● **TASK**
Print the following entries without any change.

START INFORMATION SUPPLIED

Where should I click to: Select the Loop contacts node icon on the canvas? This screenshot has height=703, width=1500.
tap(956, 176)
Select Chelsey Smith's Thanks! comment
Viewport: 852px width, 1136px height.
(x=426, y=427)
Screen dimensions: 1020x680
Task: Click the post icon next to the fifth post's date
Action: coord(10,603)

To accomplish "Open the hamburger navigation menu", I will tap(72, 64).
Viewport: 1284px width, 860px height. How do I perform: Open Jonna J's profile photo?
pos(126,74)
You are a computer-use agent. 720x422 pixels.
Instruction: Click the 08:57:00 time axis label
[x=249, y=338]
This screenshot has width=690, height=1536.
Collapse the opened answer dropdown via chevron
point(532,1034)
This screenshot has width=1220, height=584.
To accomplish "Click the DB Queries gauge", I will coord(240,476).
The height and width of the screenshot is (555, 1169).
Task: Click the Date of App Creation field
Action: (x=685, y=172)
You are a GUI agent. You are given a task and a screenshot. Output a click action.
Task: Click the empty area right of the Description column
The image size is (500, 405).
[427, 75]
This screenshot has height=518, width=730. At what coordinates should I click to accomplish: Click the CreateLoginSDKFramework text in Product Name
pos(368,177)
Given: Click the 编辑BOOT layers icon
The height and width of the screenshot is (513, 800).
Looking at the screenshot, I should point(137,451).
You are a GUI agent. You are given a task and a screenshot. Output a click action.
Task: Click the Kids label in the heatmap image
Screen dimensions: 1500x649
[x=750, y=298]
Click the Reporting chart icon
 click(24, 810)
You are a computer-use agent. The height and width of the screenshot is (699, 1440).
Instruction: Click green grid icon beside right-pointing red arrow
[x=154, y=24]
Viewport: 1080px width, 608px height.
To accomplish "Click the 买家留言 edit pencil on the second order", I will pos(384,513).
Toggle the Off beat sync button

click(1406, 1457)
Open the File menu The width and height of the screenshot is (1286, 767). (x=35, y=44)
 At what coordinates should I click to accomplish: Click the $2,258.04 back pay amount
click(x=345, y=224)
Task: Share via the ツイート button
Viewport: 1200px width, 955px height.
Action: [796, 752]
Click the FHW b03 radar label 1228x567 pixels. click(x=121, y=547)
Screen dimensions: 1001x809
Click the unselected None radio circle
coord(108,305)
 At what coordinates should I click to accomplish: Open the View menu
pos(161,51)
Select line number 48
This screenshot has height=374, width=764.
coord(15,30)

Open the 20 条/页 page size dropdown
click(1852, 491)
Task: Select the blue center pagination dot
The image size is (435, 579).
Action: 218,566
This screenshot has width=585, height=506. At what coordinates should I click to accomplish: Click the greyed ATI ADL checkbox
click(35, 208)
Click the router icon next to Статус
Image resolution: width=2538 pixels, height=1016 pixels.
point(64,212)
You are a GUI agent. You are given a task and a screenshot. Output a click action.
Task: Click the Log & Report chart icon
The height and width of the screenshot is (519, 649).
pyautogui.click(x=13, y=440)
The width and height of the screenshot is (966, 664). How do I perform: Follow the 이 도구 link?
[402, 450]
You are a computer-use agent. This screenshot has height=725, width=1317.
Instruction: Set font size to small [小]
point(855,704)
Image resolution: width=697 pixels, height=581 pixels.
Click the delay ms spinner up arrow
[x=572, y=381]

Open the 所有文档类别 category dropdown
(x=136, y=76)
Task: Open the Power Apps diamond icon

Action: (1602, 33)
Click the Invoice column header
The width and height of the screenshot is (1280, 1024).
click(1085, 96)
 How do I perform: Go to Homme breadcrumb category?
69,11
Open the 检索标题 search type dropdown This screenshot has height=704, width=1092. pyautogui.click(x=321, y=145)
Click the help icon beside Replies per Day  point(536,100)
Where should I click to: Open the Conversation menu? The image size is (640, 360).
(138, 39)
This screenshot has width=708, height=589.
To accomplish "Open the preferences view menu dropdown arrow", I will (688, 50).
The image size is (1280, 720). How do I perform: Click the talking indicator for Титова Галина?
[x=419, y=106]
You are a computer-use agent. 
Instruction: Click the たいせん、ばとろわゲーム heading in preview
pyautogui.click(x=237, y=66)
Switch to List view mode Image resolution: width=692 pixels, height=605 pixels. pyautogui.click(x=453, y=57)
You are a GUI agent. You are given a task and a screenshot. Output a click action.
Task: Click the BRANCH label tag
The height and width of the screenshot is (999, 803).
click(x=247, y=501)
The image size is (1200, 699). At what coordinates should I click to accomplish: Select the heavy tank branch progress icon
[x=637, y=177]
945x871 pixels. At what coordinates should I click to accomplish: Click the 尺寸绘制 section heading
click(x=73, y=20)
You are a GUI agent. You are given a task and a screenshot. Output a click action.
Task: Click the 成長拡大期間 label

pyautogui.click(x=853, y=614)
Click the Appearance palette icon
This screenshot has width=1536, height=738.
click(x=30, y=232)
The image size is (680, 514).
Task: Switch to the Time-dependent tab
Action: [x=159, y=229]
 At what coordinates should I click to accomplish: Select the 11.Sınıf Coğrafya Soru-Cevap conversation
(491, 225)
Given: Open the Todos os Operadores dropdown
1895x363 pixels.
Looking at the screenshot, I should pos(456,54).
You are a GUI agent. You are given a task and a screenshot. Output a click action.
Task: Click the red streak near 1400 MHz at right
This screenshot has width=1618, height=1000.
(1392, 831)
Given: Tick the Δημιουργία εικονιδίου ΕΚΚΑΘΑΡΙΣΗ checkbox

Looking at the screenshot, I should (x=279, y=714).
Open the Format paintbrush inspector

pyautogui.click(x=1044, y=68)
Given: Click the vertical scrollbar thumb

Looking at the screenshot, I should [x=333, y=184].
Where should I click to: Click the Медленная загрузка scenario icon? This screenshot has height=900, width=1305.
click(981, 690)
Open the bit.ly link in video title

END INFORMATION SUPPLIED

● **EXERCISE SOLUTION**
Where should I click to: Select the Loop contacts node icon on the canvas? This screenshot has height=703, width=1500.
tap(956, 176)
Select Chelsey Smith's Thanks! comment
Viewport: 852px width, 1136px height.
(x=426, y=427)
Screen dimensions: 1020x680
Task: Click the post icon next to the fifth post's date
Action: coord(10,603)

To accomplish "Open the hamburger navigation menu", I will tap(72, 64).
Viewport: 1284px width, 860px height. How do I perform: Open Jonna J's profile photo?
pos(126,74)
You are a computer-use agent. 720x422 pixels.
Instruction: Click the 08:57:00 time axis label
[x=249, y=338]
This screenshot has width=690, height=1536.
Collapse the opened answer dropdown via chevron
point(532,1034)
This screenshot has width=1220, height=584.
To accomplish "Click the DB Queries gauge", I will coord(240,476).
The height and width of the screenshot is (555, 1169).
Task: Click the Date of App Creation field
Action: (x=685, y=172)
You are a GUI agent. You are given a task and a screenshot. Output a click action.
Task: Click the empty area right of the Description column
The image size is (500, 405).
[427, 75]
This screenshot has height=518, width=730. At what coordinates should I click to accomplish: Click the CreateLoginSDKFramework text in Product Name
pos(368,177)
Given: Click the 编辑BOOT layers icon
The height and width of the screenshot is (513, 800).
Looking at the screenshot, I should point(137,451).
You are a GUI agent. You are given a task and a screenshot. Output a click action.
Task: Click the Kids label in the heatmap image
Screen dimensions: 1500x649
[x=750, y=298]
Click the Reporting chart icon
 click(24, 810)
You are a computer-use agent. The height and width of the screenshot is (699, 1440).
Instruction: Click green grid icon beside right-pointing red arrow
[x=154, y=24]
Viewport: 1080px width, 608px height.
To accomplish "Click the 买家留言 edit pencil on the second order", I will pos(384,513).
Toggle the Off beat sync button

click(1406, 1457)
Open the File menu The width and height of the screenshot is (1286, 767). (x=35, y=44)
 At what coordinates should I click to accomplish: Click the $2,258.04 back pay amount
click(x=345, y=224)
Task: Share via the ツイート button
Viewport: 1200px width, 955px height.
Action: [796, 752]
Click the FHW b03 radar label 1228x567 pixels. click(x=121, y=547)
Screen dimensions: 1001x809
Click the unselected None radio circle
coord(108,305)
 At what coordinates should I click to accomplish: Open the View menu
pos(161,51)
Select line number 48
This screenshot has height=374, width=764.
coord(15,30)

Open the 20 条/页 page size dropdown
click(1852, 491)
Task: Select the blue center pagination dot
The image size is (435, 579).
Action: 218,566
This screenshot has width=585, height=506. At what coordinates should I click to accomplish: Click the greyed ATI ADL checkbox
click(35, 208)
Click the router icon next to Статус
Image resolution: width=2538 pixels, height=1016 pixels.
point(64,212)
You are a GUI agent. You are given a task and a screenshot. Output a click action.
Task: Click the Log & Report chart icon
The height and width of the screenshot is (519, 649).
pyautogui.click(x=13, y=440)
The width and height of the screenshot is (966, 664). How do I perform: Follow the 이 도구 link?
[402, 450]
You are a computer-use agent. This screenshot has height=725, width=1317.
Instruction: Set font size to small [小]
point(855,704)
Image resolution: width=697 pixels, height=581 pixels.
Click the delay ms spinner up arrow
[x=572, y=381]

Open the 所有文档类别 category dropdown
(x=136, y=76)
Task: Open the Power Apps diamond icon

Action: (1602, 33)
Click the Invoice column header
The width and height of the screenshot is (1280, 1024).
click(1085, 96)
 How do I perform: Go to Homme breadcrumb category?
69,11
Open the 检索标题 search type dropdown This screenshot has height=704, width=1092. pyautogui.click(x=321, y=145)
Click the help icon beside Replies per Day  point(536,100)
Where should I click to: Open the Conversation menu? The image size is (640, 360).
(138, 39)
This screenshot has width=708, height=589.
To accomplish "Open the preferences view menu dropdown arrow", I will (688, 50).
The image size is (1280, 720). How do I perform: Click the talking indicator for Титова Галина?
[x=419, y=106]
You are a computer-use agent. 
Instruction: Click the たいせん、ばとろわゲーム heading in preview
pyautogui.click(x=237, y=66)
Switch to List view mode Image resolution: width=692 pixels, height=605 pixels. pyautogui.click(x=453, y=57)
You are a GUI agent. You are given a task and a screenshot. Output a click action.
Task: Click the BRANCH label tag
The height and width of the screenshot is (999, 803).
click(x=247, y=501)
The image size is (1200, 699). At what coordinates should I click to accomplish: Select the heavy tank branch progress icon
[x=637, y=177]
945x871 pixels. At what coordinates should I click to accomplish: Click the 尺寸绘制 section heading
click(x=73, y=20)
You are a GUI agent. You are given a task and a screenshot. Output a click action.
Task: Click the 成長拡大期間 label

pyautogui.click(x=853, y=614)
Click the Appearance palette icon
This screenshot has width=1536, height=738.
click(x=30, y=232)
The image size is (680, 514).
Task: Switch to the Time-dependent tab
Action: [x=159, y=229]
 At what coordinates should I click to accomplish: Select the 11.Sınıf Coğrafya Soru-Cevap conversation
(491, 225)
Given: Open the Todos os Operadores dropdown
1895x363 pixels.
Looking at the screenshot, I should pos(456,54).
You are a GUI agent. You are given a task and a screenshot. Output a click action.
Task: Click the red streak near 1400 MHz at right
This screenshot has width=1618, height=1000.
(1392, 831)
Given: Tick the Δημιουργία εικονιδίου ΕΚΚΑΘΑΡΙΣΗ checkbox

Looking at the screenshot, I should (x=279, y=714).
Open the Format paintbrush inspector

pyautogui.click(x=1044, y=68)
Given: Click the vertical scrollbar thumb

Looking at the screenshot, I should [x=333, y=184].
Where should I click to: Click the Медленная загрузка scenario icon? This screenshot has height=900, width=1305.
click(981, 690)
Open the bit.ly link in video title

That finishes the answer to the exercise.